Augusto soltou uma risada curta e seca, deitando-se ao lado dela e puxando o lençol para cobrir ambos.
— É, eu estou morto. Segunda-feira no escritório vai ser um inferno.
Ele se virou de lado, observando-a. Mesmo descabelada e com a maquiagem levemente borrada, Rafaella continuava sendo a mulher mais bonita que ele já tinha visto. O susto tinha cortado o clima, mas a intensidade entre eles ainda estava lá, pulsando sob a pele.

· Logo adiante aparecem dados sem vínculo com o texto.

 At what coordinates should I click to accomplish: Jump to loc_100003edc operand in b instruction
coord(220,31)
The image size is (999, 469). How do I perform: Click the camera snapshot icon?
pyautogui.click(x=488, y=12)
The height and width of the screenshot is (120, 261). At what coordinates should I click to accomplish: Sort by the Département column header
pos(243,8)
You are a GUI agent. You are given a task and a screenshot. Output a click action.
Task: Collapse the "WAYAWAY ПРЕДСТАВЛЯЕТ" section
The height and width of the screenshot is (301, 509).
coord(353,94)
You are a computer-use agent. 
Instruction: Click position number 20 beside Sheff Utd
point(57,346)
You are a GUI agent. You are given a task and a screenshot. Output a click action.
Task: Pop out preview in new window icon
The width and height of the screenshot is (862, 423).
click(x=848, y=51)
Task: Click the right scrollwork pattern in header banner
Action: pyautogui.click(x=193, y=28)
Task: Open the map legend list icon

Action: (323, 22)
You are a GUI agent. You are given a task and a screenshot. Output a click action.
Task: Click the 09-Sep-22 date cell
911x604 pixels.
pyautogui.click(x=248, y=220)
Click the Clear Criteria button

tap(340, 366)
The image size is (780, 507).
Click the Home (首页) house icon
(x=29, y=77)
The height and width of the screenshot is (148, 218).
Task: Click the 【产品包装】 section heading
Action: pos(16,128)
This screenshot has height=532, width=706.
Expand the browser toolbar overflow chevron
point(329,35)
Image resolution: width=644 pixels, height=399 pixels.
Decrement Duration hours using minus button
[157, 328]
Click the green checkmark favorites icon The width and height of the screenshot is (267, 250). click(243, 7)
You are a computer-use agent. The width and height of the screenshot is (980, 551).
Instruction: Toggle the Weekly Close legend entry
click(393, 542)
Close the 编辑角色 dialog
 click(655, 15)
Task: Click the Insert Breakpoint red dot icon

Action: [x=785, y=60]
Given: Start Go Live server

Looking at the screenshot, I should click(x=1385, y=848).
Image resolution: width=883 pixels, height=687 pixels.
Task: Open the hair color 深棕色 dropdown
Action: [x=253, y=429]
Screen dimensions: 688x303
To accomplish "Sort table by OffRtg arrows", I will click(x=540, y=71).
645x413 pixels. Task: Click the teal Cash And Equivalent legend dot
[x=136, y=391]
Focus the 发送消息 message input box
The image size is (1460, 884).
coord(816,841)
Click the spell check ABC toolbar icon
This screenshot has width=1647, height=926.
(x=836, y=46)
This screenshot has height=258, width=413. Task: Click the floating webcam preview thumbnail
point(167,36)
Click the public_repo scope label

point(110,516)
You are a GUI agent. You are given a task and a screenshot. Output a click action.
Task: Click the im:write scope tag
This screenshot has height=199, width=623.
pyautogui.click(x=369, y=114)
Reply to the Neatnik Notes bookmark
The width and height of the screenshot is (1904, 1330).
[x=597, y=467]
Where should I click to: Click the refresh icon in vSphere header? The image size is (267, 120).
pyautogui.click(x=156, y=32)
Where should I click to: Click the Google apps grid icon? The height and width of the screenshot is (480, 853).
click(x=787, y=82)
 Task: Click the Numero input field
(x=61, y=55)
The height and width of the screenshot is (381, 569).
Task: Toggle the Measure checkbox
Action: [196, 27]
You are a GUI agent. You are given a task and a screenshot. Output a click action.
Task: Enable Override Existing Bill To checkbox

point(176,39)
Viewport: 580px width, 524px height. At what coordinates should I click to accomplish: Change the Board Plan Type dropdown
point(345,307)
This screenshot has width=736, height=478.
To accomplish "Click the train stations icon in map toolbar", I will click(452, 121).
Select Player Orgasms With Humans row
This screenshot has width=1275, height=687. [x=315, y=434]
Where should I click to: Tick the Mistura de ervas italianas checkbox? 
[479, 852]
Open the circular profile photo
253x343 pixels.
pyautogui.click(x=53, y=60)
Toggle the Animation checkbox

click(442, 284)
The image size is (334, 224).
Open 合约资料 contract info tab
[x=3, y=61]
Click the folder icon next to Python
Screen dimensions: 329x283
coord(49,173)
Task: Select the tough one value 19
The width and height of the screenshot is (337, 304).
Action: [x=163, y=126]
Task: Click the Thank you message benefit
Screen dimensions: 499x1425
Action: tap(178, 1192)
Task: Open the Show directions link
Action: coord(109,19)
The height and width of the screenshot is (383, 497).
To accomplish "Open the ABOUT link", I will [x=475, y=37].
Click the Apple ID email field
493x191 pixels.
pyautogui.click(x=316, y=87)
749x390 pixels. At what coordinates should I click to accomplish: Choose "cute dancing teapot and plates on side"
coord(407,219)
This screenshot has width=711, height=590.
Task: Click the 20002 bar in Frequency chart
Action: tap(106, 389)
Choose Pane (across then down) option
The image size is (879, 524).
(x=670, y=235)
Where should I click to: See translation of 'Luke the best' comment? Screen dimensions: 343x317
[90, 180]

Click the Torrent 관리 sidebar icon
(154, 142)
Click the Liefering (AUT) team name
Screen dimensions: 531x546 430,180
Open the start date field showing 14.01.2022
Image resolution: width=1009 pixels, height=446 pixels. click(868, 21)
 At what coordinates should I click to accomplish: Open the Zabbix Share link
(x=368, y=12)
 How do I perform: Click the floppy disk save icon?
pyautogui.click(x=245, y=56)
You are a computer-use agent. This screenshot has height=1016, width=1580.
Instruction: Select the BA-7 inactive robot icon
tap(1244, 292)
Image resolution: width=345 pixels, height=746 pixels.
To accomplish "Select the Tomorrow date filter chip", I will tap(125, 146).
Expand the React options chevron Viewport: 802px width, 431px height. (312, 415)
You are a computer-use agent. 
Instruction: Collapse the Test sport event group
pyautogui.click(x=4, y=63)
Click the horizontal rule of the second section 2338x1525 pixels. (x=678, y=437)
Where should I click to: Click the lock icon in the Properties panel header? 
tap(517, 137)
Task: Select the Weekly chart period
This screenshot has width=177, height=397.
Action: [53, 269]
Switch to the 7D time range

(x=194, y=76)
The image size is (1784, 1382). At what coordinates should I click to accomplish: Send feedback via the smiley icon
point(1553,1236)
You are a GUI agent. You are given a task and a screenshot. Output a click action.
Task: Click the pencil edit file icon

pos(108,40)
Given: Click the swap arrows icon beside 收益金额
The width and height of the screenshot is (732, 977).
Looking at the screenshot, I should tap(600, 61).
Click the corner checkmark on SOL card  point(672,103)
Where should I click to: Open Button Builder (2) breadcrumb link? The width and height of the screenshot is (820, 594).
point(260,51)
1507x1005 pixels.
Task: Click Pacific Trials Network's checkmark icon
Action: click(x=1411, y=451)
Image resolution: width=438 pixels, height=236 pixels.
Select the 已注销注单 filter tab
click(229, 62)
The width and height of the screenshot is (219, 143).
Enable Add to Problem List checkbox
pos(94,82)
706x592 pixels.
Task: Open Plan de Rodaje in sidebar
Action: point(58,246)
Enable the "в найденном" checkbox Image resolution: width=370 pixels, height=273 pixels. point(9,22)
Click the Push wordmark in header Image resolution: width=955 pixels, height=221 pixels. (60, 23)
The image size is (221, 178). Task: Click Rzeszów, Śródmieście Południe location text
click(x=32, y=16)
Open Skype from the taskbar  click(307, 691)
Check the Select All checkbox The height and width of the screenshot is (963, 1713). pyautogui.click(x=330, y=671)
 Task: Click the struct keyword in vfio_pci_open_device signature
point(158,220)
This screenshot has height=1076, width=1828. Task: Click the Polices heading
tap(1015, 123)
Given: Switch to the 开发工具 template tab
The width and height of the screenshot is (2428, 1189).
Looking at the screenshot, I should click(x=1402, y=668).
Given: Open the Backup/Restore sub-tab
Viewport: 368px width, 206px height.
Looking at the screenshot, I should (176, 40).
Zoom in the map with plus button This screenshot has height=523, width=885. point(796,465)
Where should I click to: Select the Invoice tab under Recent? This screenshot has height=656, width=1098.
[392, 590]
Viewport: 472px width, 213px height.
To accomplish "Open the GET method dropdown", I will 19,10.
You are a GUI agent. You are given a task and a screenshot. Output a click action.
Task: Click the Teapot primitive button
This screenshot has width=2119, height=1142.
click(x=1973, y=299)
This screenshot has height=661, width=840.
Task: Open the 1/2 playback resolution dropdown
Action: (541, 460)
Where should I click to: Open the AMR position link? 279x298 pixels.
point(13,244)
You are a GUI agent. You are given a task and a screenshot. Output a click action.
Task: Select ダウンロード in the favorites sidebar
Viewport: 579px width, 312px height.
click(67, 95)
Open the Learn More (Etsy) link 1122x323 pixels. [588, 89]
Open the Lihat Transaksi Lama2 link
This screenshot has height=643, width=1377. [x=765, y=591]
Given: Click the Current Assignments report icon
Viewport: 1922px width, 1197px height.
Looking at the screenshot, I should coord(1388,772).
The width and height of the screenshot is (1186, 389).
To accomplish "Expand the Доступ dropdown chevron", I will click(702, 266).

— A gente devia se vestir e descer — sugeriu ele, embora não fizesse nenhum movimento para se levantar.
— Provavelmente — concordou ela. — Mas sabe o que é pior?
— O quê?
— A Sofia vai querer saber cada detalhe amanhã no café da manhã. E ela não aceita "e-mails" como resposta.
Augusto sorriu, aproximando-se e selando os lábios nos dela em um beijo mais calmo, mas ainda assim carregado de promessa.
— Então é melhor a gente dar a eles um motivo real para fofocarem.
Rafaella arqueou uma sobrancelha.
— Você não tem vergonha, não é?
— Com você? Nenhuma — respondeu ele, puxando-a para mais perto. — E, tecnicamente, eles já viram o pior. Ou o melhor, dependendo do ponto de vista.
— Você é impossível — disse ela, mas não se afastou quando ele voltou a beijar seu pescoço.
Lá fora, o som das ondas continuava seu ritmo constante, alheio ao caos que dois "doentes" e "trabalhadores" tinham causado dentro da casa. A noite em Maresias estava apenas começando, e se o segredo deles tinha durado menos de uma hora, a história que começou entre aqueles lençóis errados certamente duraria muito mais que um verão.